Top of Records shown

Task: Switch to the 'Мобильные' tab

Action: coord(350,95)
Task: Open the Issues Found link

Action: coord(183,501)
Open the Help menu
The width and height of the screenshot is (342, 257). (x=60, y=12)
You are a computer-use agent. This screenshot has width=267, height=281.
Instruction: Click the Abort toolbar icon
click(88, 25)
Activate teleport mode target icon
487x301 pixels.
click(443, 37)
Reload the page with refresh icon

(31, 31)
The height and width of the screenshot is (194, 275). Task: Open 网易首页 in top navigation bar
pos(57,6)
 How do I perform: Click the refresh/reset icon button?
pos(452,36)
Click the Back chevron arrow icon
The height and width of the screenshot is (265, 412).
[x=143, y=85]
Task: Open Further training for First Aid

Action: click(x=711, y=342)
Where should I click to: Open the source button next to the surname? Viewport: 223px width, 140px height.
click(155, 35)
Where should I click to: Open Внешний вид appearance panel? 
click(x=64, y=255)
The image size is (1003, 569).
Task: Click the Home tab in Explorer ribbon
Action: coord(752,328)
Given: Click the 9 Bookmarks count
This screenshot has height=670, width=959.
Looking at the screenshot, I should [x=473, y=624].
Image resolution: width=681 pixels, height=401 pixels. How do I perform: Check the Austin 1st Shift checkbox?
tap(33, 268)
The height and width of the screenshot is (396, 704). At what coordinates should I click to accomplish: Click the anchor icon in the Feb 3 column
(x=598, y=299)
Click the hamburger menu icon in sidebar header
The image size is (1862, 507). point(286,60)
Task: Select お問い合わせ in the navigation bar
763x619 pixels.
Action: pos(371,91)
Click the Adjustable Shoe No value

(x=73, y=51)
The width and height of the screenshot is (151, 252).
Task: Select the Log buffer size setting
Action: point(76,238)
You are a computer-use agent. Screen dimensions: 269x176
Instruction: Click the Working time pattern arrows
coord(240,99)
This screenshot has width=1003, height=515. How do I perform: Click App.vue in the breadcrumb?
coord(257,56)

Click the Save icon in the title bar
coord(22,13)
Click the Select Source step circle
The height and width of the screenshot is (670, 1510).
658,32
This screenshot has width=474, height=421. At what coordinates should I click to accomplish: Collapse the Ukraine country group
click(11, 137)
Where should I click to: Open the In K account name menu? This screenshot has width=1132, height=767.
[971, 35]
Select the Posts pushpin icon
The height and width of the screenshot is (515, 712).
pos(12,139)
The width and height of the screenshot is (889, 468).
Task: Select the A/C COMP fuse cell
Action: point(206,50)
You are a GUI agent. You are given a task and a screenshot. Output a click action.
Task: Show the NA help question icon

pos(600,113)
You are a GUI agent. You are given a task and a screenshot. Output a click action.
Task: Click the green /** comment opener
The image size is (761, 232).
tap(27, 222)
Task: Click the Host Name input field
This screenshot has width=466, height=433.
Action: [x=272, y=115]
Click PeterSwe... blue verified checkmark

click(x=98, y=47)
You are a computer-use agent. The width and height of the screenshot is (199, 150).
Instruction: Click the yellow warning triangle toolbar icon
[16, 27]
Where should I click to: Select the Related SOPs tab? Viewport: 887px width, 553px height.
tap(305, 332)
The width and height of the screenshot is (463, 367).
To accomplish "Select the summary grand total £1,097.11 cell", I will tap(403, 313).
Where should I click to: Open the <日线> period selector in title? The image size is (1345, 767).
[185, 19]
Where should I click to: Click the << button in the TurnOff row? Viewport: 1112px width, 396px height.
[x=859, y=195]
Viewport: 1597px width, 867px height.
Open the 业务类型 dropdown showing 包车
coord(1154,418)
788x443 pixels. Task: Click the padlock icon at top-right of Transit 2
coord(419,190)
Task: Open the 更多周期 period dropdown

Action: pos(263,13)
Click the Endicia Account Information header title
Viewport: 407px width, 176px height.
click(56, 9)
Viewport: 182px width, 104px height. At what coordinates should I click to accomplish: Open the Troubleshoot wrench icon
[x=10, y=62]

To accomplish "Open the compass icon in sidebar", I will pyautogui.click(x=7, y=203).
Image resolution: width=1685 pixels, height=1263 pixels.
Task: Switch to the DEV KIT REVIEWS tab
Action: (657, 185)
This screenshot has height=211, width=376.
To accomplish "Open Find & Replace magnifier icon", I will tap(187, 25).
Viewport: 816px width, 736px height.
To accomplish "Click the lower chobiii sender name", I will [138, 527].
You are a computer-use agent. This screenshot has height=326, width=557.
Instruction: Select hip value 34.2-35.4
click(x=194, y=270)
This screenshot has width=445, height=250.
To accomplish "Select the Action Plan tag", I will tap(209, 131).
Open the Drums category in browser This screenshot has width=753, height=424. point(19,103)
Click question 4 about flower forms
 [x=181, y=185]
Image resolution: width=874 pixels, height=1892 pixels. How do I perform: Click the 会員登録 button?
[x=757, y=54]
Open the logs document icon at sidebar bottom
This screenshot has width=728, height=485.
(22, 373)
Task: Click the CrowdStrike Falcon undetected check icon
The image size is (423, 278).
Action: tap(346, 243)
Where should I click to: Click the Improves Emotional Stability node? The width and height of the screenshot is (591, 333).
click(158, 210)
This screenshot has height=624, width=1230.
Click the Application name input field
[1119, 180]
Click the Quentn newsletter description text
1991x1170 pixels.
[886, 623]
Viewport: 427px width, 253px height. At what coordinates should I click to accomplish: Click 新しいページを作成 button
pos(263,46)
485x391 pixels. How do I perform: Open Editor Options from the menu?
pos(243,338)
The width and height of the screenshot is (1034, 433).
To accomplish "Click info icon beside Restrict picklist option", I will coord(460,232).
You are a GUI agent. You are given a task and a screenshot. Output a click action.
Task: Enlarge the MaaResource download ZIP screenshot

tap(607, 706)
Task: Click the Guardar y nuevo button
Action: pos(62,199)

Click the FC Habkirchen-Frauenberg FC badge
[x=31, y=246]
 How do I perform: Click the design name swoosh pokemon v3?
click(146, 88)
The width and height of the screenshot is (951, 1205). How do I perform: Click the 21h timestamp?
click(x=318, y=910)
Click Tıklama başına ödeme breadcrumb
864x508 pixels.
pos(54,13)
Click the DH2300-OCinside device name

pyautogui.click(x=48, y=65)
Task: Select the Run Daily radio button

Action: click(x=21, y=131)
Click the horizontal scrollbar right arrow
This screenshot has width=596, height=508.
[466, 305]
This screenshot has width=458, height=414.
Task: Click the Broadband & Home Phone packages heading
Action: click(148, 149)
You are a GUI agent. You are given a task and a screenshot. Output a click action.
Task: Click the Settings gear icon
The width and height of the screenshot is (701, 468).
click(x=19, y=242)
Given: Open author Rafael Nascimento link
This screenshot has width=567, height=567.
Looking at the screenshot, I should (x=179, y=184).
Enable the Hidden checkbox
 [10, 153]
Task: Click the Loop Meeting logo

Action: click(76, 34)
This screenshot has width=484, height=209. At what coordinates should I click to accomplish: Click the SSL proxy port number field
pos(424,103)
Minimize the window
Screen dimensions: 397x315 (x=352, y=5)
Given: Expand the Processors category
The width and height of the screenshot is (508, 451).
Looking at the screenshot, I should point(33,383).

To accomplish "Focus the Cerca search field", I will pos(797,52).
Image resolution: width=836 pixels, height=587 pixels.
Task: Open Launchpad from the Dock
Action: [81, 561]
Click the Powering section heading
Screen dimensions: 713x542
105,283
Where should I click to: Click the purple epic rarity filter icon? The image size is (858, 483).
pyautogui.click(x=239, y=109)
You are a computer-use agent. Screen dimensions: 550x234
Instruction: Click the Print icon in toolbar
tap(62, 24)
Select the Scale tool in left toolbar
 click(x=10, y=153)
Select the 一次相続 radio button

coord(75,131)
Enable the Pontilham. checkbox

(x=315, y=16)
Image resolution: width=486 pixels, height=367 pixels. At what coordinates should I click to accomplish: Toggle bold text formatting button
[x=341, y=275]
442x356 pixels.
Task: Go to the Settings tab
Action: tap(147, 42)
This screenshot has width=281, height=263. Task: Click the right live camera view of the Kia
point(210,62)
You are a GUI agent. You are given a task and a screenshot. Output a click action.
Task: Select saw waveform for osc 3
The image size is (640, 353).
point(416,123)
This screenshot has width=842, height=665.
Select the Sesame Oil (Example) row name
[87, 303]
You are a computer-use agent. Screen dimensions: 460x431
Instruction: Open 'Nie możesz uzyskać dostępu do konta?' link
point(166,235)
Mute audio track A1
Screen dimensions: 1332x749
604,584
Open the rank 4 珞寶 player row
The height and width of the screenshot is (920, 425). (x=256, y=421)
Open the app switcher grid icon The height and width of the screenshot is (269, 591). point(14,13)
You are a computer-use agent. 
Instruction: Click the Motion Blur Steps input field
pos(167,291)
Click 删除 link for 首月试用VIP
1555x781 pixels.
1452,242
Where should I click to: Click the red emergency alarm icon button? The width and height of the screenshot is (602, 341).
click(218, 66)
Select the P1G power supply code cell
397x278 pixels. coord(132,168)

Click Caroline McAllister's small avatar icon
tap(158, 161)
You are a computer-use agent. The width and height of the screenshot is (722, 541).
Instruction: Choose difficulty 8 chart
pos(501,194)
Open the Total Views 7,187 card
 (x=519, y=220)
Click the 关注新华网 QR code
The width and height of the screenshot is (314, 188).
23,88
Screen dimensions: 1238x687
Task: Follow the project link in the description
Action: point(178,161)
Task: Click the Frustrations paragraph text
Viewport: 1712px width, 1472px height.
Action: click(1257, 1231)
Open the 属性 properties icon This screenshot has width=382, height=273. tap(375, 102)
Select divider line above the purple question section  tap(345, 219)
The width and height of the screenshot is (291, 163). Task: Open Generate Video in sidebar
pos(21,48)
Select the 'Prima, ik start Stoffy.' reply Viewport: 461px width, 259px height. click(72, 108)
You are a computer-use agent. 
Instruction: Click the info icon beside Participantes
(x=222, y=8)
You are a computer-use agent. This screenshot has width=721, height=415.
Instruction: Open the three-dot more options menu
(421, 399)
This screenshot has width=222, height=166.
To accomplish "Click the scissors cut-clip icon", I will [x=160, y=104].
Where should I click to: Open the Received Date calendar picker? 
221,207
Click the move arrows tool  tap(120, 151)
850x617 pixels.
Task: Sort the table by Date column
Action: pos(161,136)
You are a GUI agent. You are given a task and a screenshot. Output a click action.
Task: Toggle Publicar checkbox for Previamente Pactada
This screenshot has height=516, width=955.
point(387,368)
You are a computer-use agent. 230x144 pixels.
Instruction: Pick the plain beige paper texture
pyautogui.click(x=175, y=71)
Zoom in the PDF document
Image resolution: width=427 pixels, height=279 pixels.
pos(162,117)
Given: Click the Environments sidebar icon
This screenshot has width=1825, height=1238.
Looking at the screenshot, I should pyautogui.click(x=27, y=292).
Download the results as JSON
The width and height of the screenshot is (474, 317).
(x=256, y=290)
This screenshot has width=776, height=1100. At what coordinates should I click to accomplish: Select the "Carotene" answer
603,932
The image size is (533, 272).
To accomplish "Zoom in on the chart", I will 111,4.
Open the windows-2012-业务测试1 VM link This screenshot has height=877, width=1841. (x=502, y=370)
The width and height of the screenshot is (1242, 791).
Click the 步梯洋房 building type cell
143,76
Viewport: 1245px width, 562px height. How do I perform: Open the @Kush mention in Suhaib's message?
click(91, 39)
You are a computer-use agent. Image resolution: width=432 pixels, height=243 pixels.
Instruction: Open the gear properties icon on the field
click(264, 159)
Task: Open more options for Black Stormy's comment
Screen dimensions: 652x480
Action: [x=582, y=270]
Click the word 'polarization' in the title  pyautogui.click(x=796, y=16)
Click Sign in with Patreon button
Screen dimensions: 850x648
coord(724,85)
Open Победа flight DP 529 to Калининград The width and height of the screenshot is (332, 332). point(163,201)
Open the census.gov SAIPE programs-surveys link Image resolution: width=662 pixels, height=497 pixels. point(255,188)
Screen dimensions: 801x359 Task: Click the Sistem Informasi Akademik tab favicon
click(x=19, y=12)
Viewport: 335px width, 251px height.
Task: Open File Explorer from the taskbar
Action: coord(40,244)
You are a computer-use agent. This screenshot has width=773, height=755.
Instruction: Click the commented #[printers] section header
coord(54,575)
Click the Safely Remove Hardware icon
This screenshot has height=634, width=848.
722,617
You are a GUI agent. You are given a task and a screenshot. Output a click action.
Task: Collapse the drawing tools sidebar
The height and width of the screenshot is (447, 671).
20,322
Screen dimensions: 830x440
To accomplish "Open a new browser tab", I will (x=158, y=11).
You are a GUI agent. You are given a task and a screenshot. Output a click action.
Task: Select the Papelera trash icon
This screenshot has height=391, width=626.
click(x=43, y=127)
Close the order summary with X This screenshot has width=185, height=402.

Bottom of Records shown

• Required work: Look through the records and gather every line containing "category".

• Task solution:
Open the Drums category in browser This screenshot has width=753, height=424. point(19,103)
Given: Expand the Processors category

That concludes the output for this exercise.